## [Document section]
====
Installation

Pre-requisites

Python

To install PacBio Data Processing, a Python interpreter is needed in your system since the package is written in Python. The recommended version of Python is 3.9. Strictly speaking the code should work with a less recent versions, but some dependencies will require anyway Python-3.9.

If you are using Linux, it is likely that Python is already present in your system. Check it out with:

$ python --version

or

$ python3 --version

You know that Python is in your system if you get as output something like (your mileage may vary):

Python 3.9.6

Installing Python

If you don’t have Python, or you have an old version, you can either use your system’s package manager to install a recent version of Python, or visit the official Python site, where there is a link to Download Python. Then install Python using the downloaded file.

If you download the sources (typically a file ending in .tgz, .tar.xz or similar) the procedure is relatively simple:

  1. untar the file. For instance:

    tar xf Python-3.9.7.tgz
    
  2. Enter in the created directory with the sources:

    cd Python-3.9.7
    
  3. Open the README.rst file and follow the instructions in its Build Instructions section. They schematically amount to:

    ./configure
    make
    make install
    

    but the README.rst file gives some useful hints.

In case you need/want to learn more about the installation process, you might be interested in reading this Python installation guide.

Other dependencies

PacBio Data Processing delegates some tasks to external tools. Therefore, the next is a list of external dependencies:

These dependencies are required to be present in your system in order to use some tools provided by PacBio Data Processing. You need to install them if they are absent in your system.

Virtual environment

It is optional but highly recommended to use a virtual environment (or a variant thereof) to install PacBio Data Processing. In this document we will use the standard library’s venv module.

A virtual environment (or venv for short) allows us to have the required set of packages independently of the system-wide packages installed. This has several advantages. First, it will help you produce an isolated mess in case something goes wrong, but it also allows us to decide the version of any package we are interested in. irrespective of what other venv’s need, or what the system needs.
====
## [Task requirements]
1. Write out the part of the installation guide starting at "Other dependencies" and ending at "library’s venv module.".
2. According to the installation guide, which module does it use to create a virtual environment?

## [Supplied records]
====
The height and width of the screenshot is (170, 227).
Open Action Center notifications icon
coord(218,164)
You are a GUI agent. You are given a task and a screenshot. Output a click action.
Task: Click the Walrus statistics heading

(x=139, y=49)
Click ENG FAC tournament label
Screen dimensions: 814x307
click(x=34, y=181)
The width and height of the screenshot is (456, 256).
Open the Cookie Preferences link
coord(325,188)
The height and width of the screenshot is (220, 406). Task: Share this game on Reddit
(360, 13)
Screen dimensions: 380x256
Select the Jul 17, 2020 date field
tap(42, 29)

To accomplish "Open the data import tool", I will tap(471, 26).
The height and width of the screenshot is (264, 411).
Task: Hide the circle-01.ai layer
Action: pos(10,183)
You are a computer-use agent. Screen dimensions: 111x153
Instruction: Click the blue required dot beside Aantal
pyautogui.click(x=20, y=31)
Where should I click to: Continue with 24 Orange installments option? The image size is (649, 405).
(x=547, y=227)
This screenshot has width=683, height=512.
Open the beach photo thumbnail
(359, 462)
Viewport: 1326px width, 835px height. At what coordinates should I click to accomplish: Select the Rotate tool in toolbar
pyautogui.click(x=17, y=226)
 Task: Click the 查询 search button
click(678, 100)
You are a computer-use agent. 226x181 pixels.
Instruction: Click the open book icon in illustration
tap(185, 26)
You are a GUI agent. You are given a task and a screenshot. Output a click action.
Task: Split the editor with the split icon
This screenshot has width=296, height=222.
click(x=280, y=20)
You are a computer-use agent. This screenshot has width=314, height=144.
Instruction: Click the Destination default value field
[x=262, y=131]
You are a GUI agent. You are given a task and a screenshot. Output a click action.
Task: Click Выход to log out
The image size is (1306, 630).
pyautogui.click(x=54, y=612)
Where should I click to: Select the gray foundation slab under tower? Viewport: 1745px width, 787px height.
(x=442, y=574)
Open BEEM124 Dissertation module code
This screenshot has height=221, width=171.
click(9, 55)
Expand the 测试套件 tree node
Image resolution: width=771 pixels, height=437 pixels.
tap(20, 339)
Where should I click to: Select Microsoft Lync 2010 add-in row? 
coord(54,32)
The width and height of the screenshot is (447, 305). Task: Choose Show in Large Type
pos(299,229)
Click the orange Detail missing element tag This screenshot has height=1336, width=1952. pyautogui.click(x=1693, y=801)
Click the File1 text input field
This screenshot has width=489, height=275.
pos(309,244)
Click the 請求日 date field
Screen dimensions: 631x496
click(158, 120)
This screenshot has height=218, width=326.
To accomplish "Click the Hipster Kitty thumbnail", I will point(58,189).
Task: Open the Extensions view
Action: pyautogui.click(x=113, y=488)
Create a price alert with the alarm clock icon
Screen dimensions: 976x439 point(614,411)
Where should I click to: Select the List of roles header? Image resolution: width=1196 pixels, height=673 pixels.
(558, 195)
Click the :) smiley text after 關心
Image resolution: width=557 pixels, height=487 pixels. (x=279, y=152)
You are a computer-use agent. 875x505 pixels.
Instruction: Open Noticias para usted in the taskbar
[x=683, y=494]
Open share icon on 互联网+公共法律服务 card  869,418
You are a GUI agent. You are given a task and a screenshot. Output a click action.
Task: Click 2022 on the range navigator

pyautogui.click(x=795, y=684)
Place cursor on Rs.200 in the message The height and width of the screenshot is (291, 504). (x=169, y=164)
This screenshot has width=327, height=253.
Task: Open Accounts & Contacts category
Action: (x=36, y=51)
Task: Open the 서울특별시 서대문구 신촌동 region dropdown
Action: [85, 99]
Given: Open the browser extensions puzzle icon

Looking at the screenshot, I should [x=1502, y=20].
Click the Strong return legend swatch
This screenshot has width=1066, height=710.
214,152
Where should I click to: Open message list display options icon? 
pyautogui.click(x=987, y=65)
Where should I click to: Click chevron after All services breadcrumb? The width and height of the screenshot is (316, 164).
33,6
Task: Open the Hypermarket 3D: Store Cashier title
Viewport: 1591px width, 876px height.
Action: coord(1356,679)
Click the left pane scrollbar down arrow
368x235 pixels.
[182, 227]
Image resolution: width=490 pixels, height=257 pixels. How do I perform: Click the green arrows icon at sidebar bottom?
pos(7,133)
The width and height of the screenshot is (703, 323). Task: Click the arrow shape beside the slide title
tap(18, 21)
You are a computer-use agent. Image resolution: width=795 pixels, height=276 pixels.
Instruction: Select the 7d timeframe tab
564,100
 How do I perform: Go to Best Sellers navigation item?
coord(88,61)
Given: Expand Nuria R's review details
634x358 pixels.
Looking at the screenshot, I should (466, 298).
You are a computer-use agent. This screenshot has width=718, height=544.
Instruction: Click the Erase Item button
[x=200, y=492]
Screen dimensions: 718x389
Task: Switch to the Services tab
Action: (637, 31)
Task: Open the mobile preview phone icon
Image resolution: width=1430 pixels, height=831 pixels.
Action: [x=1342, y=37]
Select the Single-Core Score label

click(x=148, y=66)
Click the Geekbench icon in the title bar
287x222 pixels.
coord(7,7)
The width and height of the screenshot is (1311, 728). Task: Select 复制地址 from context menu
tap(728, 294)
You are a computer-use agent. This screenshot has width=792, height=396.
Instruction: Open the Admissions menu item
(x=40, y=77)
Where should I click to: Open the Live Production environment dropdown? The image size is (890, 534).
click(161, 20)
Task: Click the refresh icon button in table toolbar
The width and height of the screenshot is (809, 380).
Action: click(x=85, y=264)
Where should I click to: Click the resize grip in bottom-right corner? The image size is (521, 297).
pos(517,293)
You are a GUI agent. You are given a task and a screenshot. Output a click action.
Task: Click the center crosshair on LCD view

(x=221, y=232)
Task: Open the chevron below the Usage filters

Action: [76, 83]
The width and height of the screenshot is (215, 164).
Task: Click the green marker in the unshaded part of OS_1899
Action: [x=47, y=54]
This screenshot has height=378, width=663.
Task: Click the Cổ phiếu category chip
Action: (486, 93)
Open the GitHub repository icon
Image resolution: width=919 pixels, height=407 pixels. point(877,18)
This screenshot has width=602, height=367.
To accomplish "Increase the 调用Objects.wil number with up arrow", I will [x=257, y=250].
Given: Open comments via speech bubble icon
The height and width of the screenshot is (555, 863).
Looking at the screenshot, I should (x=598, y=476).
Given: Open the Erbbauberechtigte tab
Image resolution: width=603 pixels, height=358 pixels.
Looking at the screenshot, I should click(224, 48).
====
## [Expected responses]
1.
Other dependencies

PacBio Data Processing delegates some tasks to external tools. Therefore, the next is a list of external dependencies:

These dependencies are required to be present in your system in order to use some tools provided by PacBio Data Processing. You need to install them if they are absent in your system.

Virtual environment

It is optional but highly recommended to use a virtual environment (or a variant thereof) to install PacBio Data Processing. In this document we will use the standard library’s venv module.

2. The standard library's venv module.